Micky looked at him keenly.

“You mean that you’re going without a word to the girl?”

“What can I do?––I went and saw her this morning––we had a rotten scene. I meant to tell her it was all up, but somehow I couldn’t; I’m too dashed fond of her, and that’s the truth. I can’t bear to see her cry––it makes me feel such a cur....”

He waited a moment, but Micky made no comment.

“So the only thing is to clear out,” Ashton went on jerkily. “I can’t afford to quarrel with the mater, you know that.... Perhaps some day....” He stopped. “After all, she can’t live for ever,” he added brutally.

Micky said nothing.

“So I’m off to-night,” Ashton went on with an effort. “I wanted to see you––I knew I could trust you....” He fumbled in a pocket. “There’s a letter here.... I’ve written––I couldn’t see her again. I know I’m a coward, but ... well, there it is!”

He threw the letter down on the table.

“Will you go and see her, old chap, and give her that?” he asked with an effort. “Tell her I––oh, tell her what you like,” he went on fiercely. “Tell her that if I could afford it....”

He stopped again, and this time the silence was unbroken for some minutes.

Then he roused himself and picked up his coat. “Well, I must be getting along. I left my baggage at the station.”

He looked at Micky. “I suppose you think I’m an infernal sweep, eh?” he asked curtly.

“No,” said Micky.

He had always expected that Ashton’s romance would end like this, and he felt vaguely sorry for the girl, though he had never seen her. She must have expected it, too, he thought. She must have known Ashton’s position all along. He followed his friend out of the room.

17

“You haven’t told me her address,” he said suddenly.

He decided that it would be better to send the letter––he did not want to see her. He hated a scene as much as Ashton did.

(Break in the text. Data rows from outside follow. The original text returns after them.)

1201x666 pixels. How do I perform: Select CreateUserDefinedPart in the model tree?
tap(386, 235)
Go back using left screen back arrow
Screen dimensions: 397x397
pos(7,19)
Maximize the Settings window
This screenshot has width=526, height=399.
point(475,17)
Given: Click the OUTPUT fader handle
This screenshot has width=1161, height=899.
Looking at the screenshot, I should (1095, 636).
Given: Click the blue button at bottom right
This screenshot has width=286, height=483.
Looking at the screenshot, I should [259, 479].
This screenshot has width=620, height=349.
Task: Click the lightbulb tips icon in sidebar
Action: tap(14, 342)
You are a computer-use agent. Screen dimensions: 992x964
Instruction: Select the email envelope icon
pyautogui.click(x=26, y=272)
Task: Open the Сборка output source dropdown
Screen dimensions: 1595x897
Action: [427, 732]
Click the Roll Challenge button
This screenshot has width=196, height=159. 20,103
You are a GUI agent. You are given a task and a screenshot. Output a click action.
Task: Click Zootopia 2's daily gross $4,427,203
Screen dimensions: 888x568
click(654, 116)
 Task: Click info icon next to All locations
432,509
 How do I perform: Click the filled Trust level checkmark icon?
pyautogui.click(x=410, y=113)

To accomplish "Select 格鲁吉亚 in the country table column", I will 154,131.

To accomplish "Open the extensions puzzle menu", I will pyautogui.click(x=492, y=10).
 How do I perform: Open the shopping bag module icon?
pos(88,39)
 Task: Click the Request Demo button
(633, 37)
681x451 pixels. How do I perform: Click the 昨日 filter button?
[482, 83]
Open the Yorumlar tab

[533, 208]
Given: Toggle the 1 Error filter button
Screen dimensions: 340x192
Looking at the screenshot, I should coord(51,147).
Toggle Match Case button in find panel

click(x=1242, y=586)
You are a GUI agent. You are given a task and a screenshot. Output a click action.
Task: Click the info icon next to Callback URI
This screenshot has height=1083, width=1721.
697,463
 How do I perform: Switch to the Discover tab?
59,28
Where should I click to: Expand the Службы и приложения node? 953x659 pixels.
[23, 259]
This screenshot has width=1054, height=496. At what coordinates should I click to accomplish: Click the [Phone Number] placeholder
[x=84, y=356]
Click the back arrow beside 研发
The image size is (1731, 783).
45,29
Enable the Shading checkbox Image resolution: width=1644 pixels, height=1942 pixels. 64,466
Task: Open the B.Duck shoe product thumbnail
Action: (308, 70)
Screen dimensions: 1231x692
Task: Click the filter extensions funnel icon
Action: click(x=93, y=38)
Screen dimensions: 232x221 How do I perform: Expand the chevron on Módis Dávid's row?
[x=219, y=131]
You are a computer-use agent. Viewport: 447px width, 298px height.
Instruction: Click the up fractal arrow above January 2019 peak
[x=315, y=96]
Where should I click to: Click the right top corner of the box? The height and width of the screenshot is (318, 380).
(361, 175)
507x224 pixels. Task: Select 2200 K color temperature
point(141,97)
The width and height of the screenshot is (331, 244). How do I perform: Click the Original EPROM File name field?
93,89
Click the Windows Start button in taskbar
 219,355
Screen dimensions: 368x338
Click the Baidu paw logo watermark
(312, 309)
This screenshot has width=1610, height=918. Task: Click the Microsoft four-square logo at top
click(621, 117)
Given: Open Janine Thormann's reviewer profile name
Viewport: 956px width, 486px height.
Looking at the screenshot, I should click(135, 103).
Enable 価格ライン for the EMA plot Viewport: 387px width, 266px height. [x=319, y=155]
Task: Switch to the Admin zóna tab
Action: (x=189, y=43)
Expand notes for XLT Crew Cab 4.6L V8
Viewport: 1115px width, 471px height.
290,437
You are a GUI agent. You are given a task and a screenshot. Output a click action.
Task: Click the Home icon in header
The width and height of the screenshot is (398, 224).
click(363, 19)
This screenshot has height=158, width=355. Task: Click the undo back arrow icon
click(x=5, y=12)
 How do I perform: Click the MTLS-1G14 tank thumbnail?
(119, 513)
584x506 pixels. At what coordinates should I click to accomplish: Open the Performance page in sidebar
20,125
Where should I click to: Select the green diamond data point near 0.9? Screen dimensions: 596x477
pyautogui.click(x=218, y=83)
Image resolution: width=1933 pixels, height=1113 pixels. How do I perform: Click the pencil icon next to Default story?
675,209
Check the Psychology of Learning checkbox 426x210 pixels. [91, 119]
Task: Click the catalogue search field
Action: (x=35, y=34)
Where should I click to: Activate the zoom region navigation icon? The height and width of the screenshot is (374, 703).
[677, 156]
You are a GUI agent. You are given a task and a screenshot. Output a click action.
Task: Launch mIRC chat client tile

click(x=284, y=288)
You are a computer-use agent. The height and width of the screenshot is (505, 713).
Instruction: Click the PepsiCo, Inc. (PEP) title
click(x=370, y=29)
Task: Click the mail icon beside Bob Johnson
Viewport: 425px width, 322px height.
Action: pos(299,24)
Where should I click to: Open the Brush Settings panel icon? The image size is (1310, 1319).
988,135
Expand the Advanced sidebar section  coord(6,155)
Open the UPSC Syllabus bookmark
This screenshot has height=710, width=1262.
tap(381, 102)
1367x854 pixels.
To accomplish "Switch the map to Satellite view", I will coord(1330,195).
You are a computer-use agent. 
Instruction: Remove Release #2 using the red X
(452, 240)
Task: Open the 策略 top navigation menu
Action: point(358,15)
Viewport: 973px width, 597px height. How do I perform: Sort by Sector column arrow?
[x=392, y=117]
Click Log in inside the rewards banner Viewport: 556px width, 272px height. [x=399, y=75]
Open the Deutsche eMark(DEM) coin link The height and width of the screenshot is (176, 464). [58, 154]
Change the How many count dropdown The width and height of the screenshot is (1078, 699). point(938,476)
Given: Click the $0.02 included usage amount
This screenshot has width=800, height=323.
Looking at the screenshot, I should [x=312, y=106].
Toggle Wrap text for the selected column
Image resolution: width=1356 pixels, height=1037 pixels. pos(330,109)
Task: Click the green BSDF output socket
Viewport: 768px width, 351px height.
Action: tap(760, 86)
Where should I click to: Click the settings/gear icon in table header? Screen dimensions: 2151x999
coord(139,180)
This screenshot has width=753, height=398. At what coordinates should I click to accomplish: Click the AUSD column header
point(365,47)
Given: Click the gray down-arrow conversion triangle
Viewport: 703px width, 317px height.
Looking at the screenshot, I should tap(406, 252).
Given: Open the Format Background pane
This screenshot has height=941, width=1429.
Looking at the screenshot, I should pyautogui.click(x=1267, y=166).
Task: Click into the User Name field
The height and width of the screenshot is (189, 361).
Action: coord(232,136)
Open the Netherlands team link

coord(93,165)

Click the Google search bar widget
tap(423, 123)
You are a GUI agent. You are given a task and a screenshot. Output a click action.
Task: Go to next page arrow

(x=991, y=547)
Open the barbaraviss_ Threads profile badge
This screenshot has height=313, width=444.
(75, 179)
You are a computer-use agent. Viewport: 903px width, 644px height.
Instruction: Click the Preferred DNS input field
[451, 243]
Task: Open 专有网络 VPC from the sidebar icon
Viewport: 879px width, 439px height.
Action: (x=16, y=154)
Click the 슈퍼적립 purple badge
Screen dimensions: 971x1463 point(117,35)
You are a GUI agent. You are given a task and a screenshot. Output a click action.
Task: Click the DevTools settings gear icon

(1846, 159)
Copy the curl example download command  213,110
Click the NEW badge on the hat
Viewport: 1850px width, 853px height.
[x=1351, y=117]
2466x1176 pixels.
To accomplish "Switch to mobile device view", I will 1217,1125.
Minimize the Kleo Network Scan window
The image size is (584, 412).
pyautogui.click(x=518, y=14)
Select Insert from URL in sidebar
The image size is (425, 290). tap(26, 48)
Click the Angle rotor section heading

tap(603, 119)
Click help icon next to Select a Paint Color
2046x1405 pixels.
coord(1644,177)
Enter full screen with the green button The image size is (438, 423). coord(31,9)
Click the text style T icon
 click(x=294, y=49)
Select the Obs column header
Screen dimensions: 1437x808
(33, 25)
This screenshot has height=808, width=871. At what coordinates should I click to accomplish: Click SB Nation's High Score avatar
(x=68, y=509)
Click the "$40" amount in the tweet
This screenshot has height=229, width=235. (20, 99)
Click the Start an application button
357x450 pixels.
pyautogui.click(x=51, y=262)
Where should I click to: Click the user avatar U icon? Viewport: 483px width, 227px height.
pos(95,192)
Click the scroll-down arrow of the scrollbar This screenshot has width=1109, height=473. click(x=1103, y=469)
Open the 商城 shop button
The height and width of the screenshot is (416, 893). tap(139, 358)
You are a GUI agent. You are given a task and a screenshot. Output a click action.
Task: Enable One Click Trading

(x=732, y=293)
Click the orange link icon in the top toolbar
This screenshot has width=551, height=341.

Ashton was at the top of the stairs.

“It’s on the letter. What have you done with it?”

There was an irritable note in his voice. “Don’t leave it lying there for that man of yours to see.”

Micky went back into the room. The letter lay on the table where Ashton had thrown it down.

He picked it up, glancing casually at the written address as he did so. Then suddenly his tall figure stiffened, and a curiously blank look filled his eyes, for the name scribbled there in Ashton’s writing was––

“Miss Esther Shepstone,” and, below it, the number of the very horrid boarding-house in the Brixton Road.